Barry mentioned Bonfig is effectively suited to take the helm, since he oversees essential components of Best Buy’s technique to drive extra gross sales and better income, together with its third-party digital market, which launched within the U.S. in August, and its promoting enterprise, Best Buy Ads.
In his present function, Bonfig additionally oversees merchandising, advertising and marketing, provide chain and e-commerce.
Best Buy’s CEO transition comes as its gross sales have lagged prior to now 4 years, which Best Buy has attributed to a slower housing market, price-conscious U.S. customers and fewer tech innovation.
The firm mentioned at the least a few of these dynamics will seemingly persist this fiscal 12 months. Best Buy mentioned in early March that it expects income to vary between $41.2 billion and $42.1 billion, in contrast with $41.69 billion final fiscal 12 months. It expects adjusted earnings per share to vary from $6.30 to $6.60, after it reported adjusted earnings per share of $6.43 for the earlier fiscal 12 months.
It mentioned comparable gross sales, a metric that tracks gross sales on-line and in shops open at the least 14 months, will vary from a decline of 1% to a rise of 1%.
Barry, 51, will step down after almost seven years within the firm’s high job. She turned the primary girl to guide Best Buy when she began within the function in June 2019. She led Best Buy by way of a interval marked by speedy adjustments and spikes in demand — together with a rush to purchase laptop screens and kitchen home equipment in the course of the Covid pandemic — together with provide chain complications, excessive inflation and President Donald Trump’s sharp improve in international tariffs.
David Kenny, chair of the corporate’s board of administrators, mentioned in a press release that Barry “guided Best Buy with a confident and steady hand and an unrelenting commitment to drive value for our employees, customers, partners and shareholders through some of the most tumultuous and uncertain times we have ever seen.”
Best Buy’s inventory has mirrored that turbulence, too. On the day she started as CEO, the value of the corporate’s shares have been $65.52, however they shot as much as an all-time closing excessive of $138 on Nov. 22, 2021.
Shares of Best Buy closed Tuesday at $66.59, bringing the corporate’s market cap to $13.93 billion. As of Tuesday’s shut, Best Buy’s inventory is up about 7% over the previous 12 months and down about 0.5% this 12 months. That compares with the S&P 500’s roughly 37% features and three% rise, respectively, throughout the identical time intervals.
The firm’s shares have been down greater than 4% in morning buying and selling on Wednesday.

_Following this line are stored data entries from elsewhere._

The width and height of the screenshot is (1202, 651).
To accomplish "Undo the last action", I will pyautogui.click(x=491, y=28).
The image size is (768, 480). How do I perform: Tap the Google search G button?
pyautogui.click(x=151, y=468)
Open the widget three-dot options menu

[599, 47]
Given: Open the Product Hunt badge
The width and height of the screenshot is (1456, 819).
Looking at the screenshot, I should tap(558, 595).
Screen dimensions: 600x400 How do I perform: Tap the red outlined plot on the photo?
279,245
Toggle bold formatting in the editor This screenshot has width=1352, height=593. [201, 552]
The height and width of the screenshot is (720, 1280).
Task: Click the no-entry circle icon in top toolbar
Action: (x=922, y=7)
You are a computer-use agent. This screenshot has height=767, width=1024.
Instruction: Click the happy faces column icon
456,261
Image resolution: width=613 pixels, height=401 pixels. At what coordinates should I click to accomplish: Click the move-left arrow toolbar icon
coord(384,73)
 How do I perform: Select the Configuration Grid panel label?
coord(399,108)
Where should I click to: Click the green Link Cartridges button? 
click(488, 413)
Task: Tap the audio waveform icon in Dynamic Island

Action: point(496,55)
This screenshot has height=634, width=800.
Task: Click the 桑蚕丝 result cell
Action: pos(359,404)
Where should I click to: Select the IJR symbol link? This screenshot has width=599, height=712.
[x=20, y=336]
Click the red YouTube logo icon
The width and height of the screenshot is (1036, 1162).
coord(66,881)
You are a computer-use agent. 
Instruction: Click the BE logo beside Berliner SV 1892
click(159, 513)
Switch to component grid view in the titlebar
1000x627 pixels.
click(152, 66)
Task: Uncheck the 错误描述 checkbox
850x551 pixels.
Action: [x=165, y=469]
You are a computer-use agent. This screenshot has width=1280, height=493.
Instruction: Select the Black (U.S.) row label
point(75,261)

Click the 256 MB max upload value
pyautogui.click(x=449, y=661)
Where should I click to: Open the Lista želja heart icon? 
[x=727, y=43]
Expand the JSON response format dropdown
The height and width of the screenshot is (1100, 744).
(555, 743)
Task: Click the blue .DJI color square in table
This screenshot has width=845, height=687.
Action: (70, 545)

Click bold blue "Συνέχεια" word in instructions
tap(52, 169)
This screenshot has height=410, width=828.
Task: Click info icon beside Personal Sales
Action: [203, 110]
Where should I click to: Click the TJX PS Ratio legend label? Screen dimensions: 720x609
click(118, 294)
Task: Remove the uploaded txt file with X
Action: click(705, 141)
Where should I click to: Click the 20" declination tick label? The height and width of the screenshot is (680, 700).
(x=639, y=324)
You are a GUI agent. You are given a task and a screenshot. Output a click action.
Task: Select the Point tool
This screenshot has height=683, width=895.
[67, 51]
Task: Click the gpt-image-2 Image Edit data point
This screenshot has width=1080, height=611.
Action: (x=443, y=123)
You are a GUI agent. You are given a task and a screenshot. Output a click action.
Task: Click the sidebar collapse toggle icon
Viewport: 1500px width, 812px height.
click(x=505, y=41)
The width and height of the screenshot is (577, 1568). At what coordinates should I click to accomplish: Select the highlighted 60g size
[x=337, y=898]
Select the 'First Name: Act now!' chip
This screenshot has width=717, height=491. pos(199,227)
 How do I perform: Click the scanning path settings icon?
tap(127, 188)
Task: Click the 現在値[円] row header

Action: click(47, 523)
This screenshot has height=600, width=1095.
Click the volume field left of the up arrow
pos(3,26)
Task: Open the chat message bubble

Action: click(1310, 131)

Best Buy faces some skepticism amongst traders. Earlier this month, Goldman Sachs downgraded the corporate’s inventory from purchase to promote.
In an fairness analysis observe, retail analyst Kate McShane mentioned the corporate could get a bounce from larger tax refunds within the first quarter of the 12 months as clients purchase new units. Yet she mentioned she expects gross sales and margins to return underneath stress throughout the remainder of the 12 months as larger reminiscence prices drive up the value of computer systems and laptops and customers commerce all the way down to cheaper units.
Plus, she mentioned, Best Buy’s gross sales of home equipment and different client electronics have lagged, whilst opponents like Home Depot and Lowe’s have posted stronger gross sales traits.
Regardless of the financial backdrop, Bonfig mentioned Best Buy’s groups “are always focused on staying as close to our customers as possible,” whether or not customers need worth, ease or inspiration.
Barry mentioned Best Buy’s enterprise mannequin as a specialty client electronics retailer works finest “when we see innovation intersect with replacement cycles” — a dynamic that she mentioned is returning once more. One signal of that, she mentioned, is the corporate’s 9 straight quarters of gross sales progress in computing.
“We’re starting to see the indicators,” she mentioned. “As more innovation proliferates, we feel like we’re set up well to capitalize on that.”